In his body or work, spanning various media from drawing to installation
and performance, Matt Mullican (American, born 1951, currently living
and working in Berlin) deals with the perceptions of reality, the
imaginary and the subconscious, and possibilities of its representation.
For nearly four decades now, the artist aims to structure and organize,
to grasp and explain life and the entire universe in all its aspects.
It is the rich world of natural phenomena and human experiences, of the
material up to the subconscious, he encyclopedically charts and
visualizes in his very personal idea of a cosmology. He utilizes both
found imagery as well as his own complex arsenal of images, signs and
symbols. Literally everything is categorized according to the artist’s
idiosyncratic color scheme: red – the subjective, black – language,
green – the elements, blue – the world unframed or the subconscious, and
yellow – the world framed or the arts and human knowledge.
Two into One becomes Three represents an homage to the ‚yellow world,’
the ‚world framed,’—to the arts as the recontextualized, the
iconography, together with humanistic and scientific knowledge.
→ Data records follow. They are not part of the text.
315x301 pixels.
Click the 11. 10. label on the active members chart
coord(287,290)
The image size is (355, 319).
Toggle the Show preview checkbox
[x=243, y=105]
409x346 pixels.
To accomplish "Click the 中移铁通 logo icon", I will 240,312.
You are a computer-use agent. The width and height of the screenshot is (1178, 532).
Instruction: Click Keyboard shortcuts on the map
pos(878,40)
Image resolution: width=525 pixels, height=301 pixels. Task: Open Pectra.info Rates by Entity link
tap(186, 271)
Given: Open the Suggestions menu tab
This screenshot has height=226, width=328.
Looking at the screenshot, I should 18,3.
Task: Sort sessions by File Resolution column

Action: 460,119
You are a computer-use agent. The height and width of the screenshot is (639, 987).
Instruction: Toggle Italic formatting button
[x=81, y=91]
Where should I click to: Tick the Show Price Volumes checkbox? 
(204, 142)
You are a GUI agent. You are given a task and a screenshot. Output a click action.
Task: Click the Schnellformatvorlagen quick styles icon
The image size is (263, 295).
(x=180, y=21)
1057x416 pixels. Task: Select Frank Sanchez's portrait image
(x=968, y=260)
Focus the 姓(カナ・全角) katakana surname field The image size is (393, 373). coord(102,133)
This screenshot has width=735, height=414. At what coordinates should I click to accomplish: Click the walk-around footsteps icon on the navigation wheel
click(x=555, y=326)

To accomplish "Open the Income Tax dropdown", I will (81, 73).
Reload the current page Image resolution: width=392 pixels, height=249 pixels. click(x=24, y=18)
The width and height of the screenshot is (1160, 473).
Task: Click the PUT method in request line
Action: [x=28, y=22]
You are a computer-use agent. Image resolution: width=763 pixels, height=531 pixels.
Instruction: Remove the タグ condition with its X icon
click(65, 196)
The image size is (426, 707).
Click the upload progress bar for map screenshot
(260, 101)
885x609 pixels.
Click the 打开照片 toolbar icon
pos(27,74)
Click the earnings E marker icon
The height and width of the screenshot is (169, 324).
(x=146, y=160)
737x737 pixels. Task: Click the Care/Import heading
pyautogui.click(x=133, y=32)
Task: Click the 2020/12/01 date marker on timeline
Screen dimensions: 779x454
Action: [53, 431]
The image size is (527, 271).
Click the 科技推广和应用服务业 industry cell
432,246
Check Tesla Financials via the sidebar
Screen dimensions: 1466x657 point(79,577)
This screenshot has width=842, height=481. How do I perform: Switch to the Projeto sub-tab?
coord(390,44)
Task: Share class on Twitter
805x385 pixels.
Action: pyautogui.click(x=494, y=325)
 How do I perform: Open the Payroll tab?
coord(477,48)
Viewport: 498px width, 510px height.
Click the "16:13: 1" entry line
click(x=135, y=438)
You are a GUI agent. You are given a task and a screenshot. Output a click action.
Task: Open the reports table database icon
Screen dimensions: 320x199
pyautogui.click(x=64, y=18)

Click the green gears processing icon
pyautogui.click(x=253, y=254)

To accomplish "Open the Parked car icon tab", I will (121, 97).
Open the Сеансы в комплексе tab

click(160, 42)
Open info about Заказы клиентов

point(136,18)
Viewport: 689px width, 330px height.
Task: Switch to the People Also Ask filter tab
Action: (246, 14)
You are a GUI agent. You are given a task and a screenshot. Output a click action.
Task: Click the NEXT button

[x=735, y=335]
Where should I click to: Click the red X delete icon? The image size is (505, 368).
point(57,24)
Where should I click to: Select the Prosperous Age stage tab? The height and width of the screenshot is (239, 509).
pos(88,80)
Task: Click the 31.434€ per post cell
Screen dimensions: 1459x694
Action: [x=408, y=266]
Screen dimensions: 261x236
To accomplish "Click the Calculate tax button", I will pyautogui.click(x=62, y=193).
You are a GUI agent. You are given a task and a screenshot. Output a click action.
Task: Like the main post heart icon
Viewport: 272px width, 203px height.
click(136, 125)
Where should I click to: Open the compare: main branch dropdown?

Here,
Mullican combines imagery directly taken from plates of the influential
18th-century volumes Encyclopédie and L’art d’écrire, edited by the
French intellectual Denis Diderot in the era of Enlightenment (an early
pharmacy, a historic roundhouse for the storage of train engines,
examples of calligraphy, chemical charts, the world of animals, geology
and the oral act of communication) in combination with the artist’s own
pictograms (symbols for the elements, the subject, life and death,
heaven and hell etc., and a demonstration of how a physical body
successively becomes an image).
This installation is many things at once: print, honoring the rubbing as
the most ancient way of reproducible media, drawing, painting,
sculpture and architectural intervention. Different traditions and
references come to mind, such as Ray and Charles Eames’ pioneering
multi-media exhibition designs, the largeness and boldness of Pop Art
paintings by Andy Warhol or James Rosenquist, Richard Serra’s massive
architectural sculptures, or Bruce Nauman’s claustrophobic corridor
pieces. The primal human impulse of leaving a mark, to decorate walls
and architecture is being explored as well, from cave paintings to
ancient Egypt up to today’s urban Graffiti scenes. Mullican himself sees
his work as "very American—frontal, theatrical and big.” Thus, the
exhibition becomes his very personal examination of the gallery space’s
old-world character vs. the neutrality of the white cube.